Question

Two parts of a machine are held together by bolts, each of which carries a static tensile load of $$3100 \mathrm{~N}$$. (a) What size of class $$5.8$$ coarse-thread metric bolt is required using a safety factor of 4 (based on proof strength)? (b) What is the least number of threads that must be engaged for the thread shear strength to be equal to the bolt tensile strength if the nuts are made of steel whose yield and proof strengths are $$70 \%$$ those of the bolt steel?

Answer

## Question1.a:

**step1 Determine the Required Proof Load**

To ensure the bolt can safely withstand the static tensile load, we must calculate the required proof load. This is done by multiplying the applied static tensile load by the safety factor given.
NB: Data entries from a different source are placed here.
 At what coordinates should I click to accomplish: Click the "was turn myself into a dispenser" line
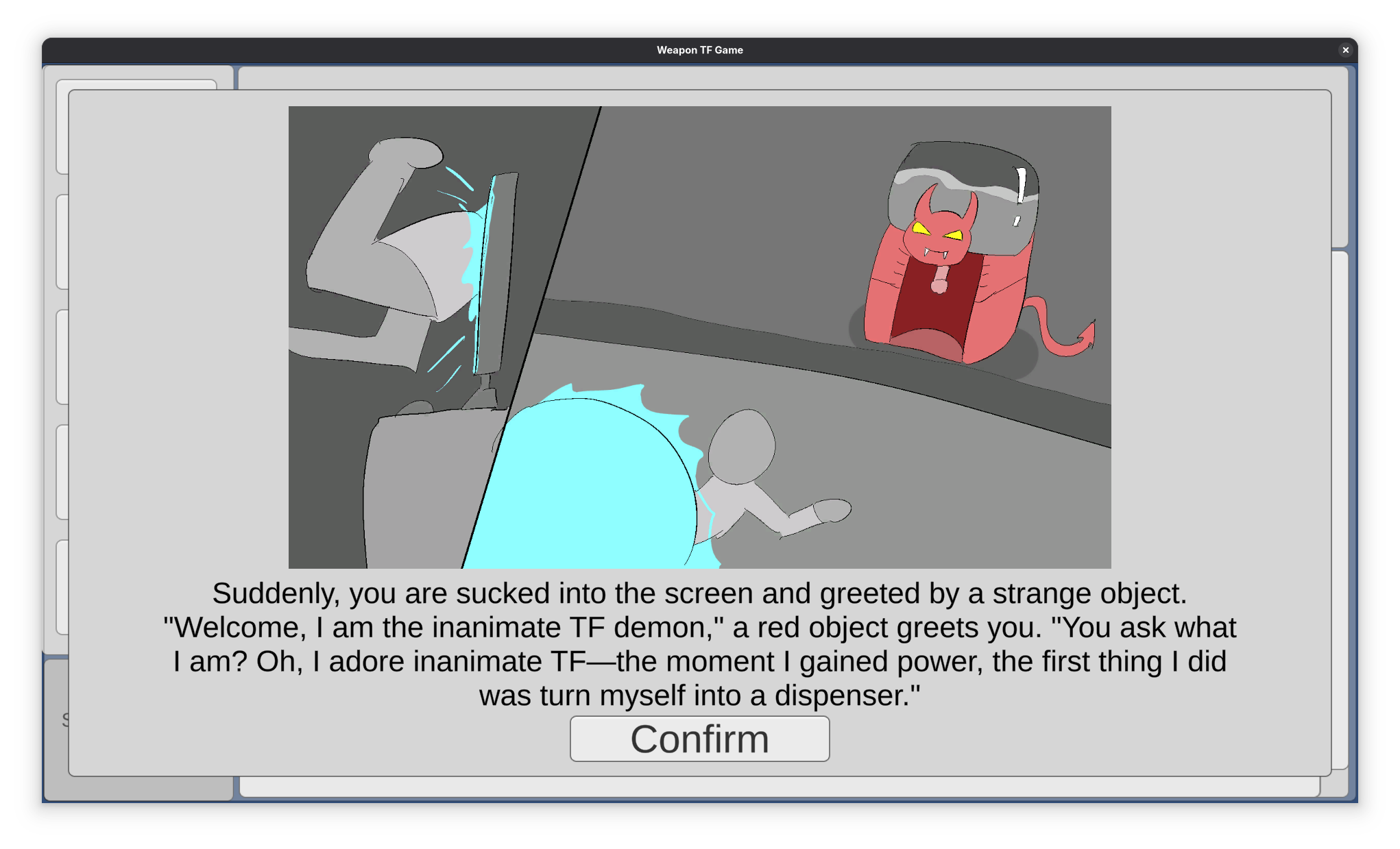699,696
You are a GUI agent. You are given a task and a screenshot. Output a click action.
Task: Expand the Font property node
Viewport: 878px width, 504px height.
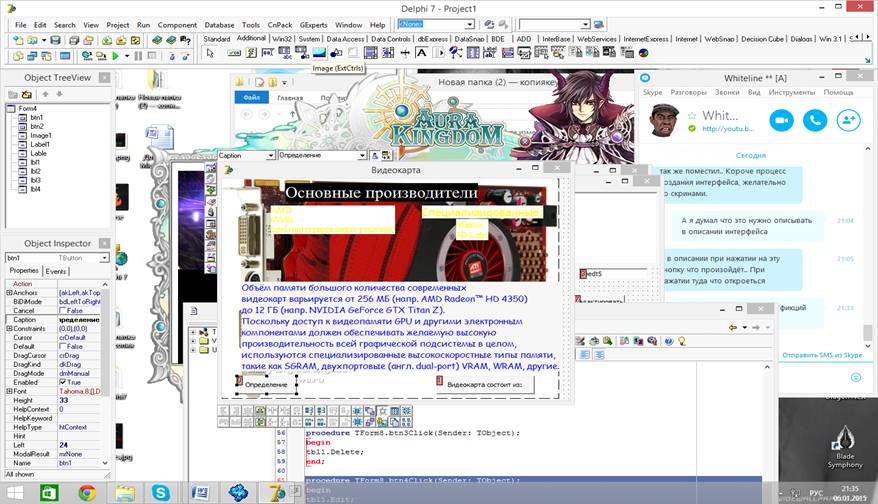[x=9, y=391]
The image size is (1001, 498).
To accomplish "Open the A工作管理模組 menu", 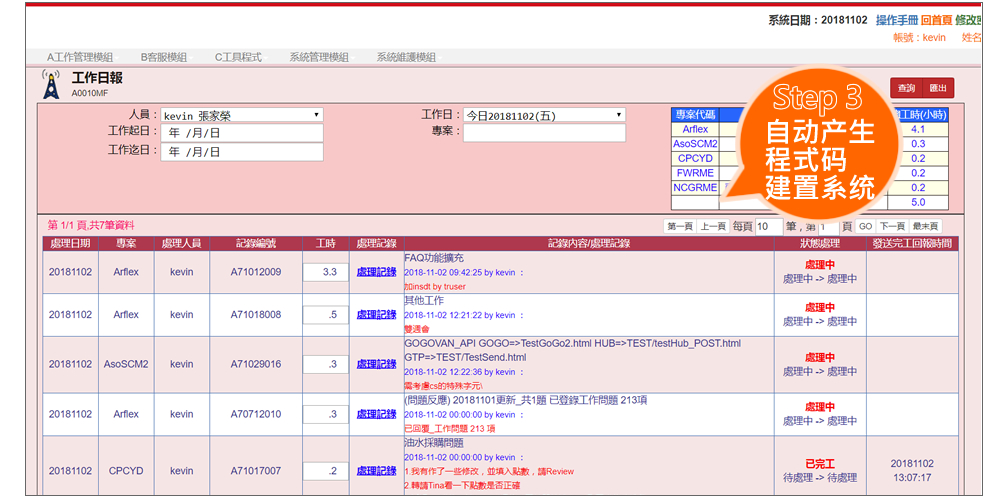I will point(80,57).
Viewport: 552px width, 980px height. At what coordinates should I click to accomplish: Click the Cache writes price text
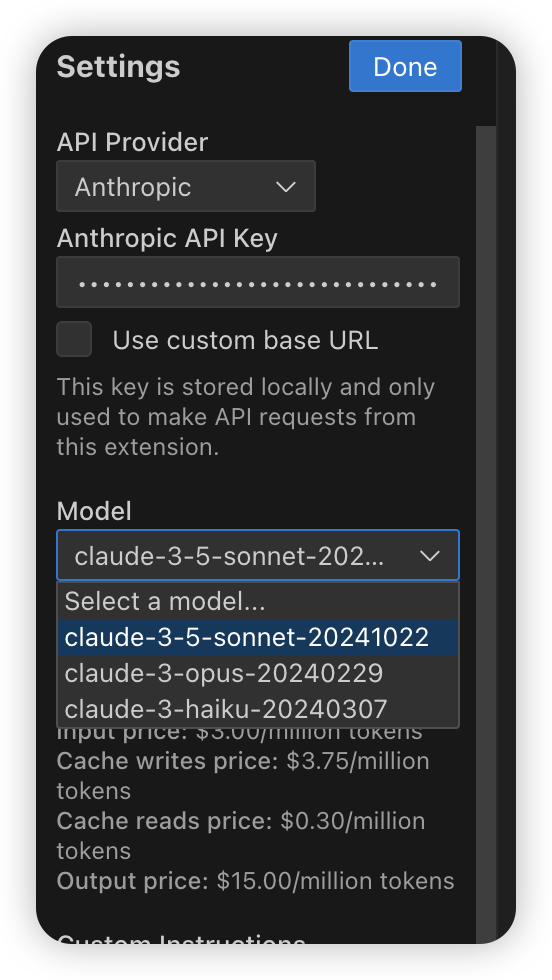click(x=243, y=776)
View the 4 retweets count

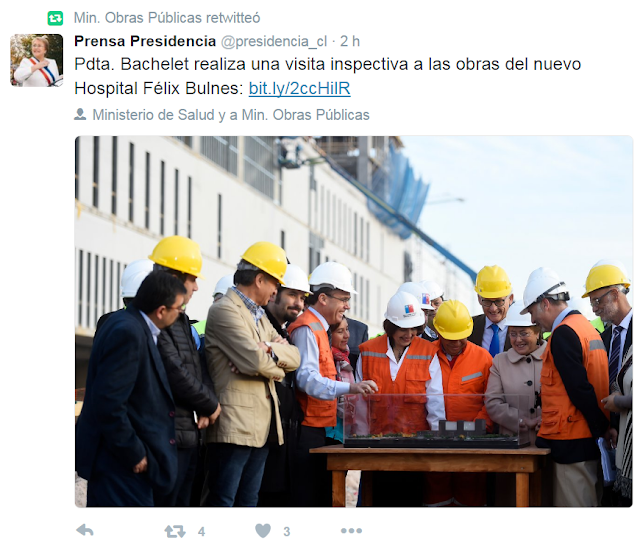[201, 531]
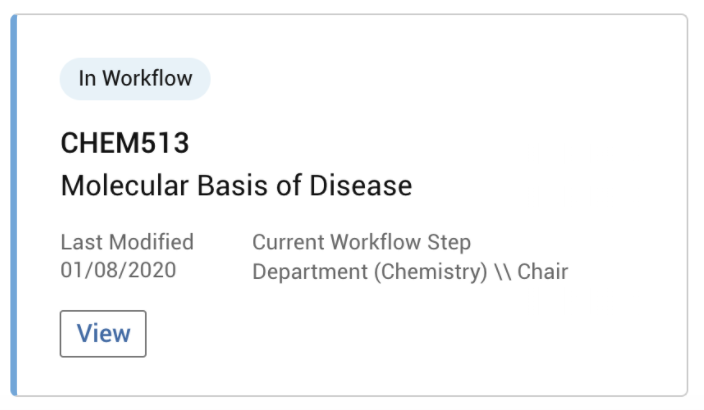Select (Chemistry) in the workflow step text
Image resolution: width=704 pixels, height=410 pixels.
[427, 271]
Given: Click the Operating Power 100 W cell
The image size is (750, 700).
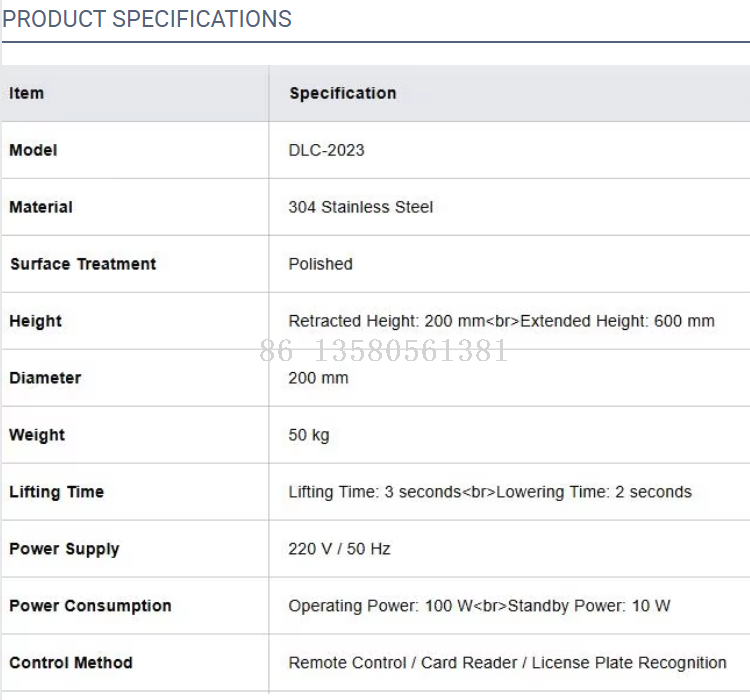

The safety factor accounts for uncertainties and provides a margin of safety.

Required Proof Load = Safety Factor × Applied Static Tensile Load

Given: Applied Static Tensile Load = $$3100 \mathrm{~N}$$, Safety Factor = 4. Therefore, the formula should be:

$$4 \times 3100 \mathrm{~N} = 12400 \mathrm{~N}$$

**step2 Identify Bolt Material Properties**

For a Class 5.8 coarse-thread metric bolt, we need to know its material properties, specifically its proof strength. This value is standard for bolts of this class and is used to determine the minimum cross-sectional area required.

For a Class 5.8 bolt, the Proof Strength ($$S_p$$) is typically $$380 \mathrm{~MPa}$$.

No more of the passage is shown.